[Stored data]
────────────────────────────────────────

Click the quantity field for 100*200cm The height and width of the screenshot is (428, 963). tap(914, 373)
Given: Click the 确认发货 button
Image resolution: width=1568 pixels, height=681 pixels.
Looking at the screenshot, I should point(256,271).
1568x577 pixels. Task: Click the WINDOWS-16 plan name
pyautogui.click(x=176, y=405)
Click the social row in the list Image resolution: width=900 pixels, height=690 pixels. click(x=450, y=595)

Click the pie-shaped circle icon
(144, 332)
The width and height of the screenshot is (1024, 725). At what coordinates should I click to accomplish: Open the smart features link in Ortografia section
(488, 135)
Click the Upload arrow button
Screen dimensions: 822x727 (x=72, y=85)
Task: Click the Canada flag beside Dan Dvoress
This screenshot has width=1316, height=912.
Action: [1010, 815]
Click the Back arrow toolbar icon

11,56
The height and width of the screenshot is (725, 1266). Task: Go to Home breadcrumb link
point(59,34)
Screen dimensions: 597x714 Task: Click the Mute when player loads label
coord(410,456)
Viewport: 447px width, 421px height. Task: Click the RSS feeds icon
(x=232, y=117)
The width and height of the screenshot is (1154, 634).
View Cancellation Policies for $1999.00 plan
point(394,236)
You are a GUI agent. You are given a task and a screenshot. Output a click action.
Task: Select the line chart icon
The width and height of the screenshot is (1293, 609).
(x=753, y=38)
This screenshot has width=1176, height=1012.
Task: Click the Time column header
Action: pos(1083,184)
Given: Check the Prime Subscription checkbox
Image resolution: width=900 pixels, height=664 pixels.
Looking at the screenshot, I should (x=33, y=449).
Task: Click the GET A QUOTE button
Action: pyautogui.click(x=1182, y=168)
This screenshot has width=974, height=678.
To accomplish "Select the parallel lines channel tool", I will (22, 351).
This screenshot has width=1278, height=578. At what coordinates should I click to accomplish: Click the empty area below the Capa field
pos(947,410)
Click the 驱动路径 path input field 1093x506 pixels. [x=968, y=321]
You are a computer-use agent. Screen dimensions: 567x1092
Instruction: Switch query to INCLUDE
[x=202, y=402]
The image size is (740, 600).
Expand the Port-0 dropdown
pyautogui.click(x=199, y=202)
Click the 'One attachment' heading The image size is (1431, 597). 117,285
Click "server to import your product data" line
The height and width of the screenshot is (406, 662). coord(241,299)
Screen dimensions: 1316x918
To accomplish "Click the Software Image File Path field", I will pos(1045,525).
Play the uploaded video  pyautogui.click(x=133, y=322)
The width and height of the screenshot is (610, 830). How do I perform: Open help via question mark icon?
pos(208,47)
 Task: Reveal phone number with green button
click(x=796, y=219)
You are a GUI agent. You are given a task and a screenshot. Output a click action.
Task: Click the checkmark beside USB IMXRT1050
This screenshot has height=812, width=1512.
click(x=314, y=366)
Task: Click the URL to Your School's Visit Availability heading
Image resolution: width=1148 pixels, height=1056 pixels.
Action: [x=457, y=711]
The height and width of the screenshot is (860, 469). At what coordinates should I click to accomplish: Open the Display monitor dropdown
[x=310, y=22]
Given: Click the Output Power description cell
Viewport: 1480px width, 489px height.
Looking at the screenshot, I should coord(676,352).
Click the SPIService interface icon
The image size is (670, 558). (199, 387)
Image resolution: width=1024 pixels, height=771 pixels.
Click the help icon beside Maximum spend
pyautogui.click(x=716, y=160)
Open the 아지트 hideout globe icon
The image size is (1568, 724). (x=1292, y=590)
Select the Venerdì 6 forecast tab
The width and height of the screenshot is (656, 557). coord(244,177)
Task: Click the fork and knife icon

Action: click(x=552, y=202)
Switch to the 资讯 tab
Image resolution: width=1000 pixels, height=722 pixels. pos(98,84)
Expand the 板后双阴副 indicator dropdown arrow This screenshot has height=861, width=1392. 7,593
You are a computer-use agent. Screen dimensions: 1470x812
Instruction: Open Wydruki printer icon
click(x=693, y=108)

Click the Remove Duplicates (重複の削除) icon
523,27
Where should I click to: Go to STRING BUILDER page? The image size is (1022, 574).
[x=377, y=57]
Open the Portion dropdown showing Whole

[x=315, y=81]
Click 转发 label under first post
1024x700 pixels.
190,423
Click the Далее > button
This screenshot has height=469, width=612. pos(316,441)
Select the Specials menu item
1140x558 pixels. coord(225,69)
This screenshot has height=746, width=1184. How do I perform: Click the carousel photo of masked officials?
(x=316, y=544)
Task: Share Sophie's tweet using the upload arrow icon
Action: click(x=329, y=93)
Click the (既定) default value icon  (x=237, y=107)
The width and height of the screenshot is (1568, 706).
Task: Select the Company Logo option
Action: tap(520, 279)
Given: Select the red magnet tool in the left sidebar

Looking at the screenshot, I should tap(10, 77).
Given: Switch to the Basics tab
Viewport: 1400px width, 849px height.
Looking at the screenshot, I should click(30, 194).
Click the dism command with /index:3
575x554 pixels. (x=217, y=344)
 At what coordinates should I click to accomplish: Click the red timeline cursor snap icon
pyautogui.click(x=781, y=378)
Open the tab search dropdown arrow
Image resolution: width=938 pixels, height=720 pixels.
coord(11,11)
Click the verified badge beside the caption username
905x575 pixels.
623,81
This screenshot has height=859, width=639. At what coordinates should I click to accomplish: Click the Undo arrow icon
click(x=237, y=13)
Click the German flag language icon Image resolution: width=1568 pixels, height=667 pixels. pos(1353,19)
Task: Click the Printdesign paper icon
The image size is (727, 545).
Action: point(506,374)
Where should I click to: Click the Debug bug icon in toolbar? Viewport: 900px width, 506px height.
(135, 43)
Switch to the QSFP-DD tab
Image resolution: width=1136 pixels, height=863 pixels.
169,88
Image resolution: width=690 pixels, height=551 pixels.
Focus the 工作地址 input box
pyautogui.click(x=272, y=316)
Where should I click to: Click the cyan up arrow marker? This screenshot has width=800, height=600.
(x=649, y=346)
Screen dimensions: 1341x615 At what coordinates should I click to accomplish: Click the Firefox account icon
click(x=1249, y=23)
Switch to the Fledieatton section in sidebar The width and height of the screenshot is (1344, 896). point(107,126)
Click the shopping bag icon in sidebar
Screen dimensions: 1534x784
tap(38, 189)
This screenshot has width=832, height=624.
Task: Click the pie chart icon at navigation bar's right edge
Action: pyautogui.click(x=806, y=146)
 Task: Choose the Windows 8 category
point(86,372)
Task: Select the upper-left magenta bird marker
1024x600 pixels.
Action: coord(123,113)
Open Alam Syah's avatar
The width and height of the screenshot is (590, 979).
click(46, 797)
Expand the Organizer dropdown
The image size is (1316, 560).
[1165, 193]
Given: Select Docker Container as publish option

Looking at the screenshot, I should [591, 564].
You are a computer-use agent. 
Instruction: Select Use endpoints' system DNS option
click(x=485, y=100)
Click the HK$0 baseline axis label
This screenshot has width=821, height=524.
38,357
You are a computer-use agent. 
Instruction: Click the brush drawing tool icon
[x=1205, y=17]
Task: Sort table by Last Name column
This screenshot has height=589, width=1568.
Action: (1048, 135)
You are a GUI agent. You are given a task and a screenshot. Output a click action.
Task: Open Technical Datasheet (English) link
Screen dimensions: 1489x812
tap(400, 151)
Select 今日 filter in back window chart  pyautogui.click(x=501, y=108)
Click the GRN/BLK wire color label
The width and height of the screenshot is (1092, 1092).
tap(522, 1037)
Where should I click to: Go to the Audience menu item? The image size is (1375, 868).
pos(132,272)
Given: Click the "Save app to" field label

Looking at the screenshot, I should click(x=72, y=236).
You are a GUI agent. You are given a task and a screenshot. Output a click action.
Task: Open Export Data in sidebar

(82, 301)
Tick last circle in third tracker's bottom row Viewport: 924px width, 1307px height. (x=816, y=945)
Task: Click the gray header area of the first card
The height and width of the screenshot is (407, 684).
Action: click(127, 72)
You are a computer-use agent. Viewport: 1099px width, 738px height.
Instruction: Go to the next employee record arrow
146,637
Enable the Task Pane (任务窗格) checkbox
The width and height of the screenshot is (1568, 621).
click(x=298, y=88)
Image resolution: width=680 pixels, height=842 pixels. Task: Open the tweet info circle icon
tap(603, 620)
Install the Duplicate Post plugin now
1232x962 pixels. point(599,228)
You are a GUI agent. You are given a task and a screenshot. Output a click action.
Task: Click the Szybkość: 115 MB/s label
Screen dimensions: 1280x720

────────────────────────────────────────

### The task
Please output only the lines from the one holding "Task: Click the Szybkość: 115 MB/s label" to the end of the records, first and last included, exactly as they appear.

### Solution to this problem
Task: Click the Szybkość: 115 MB/s label
Screen dimensions: 1280x720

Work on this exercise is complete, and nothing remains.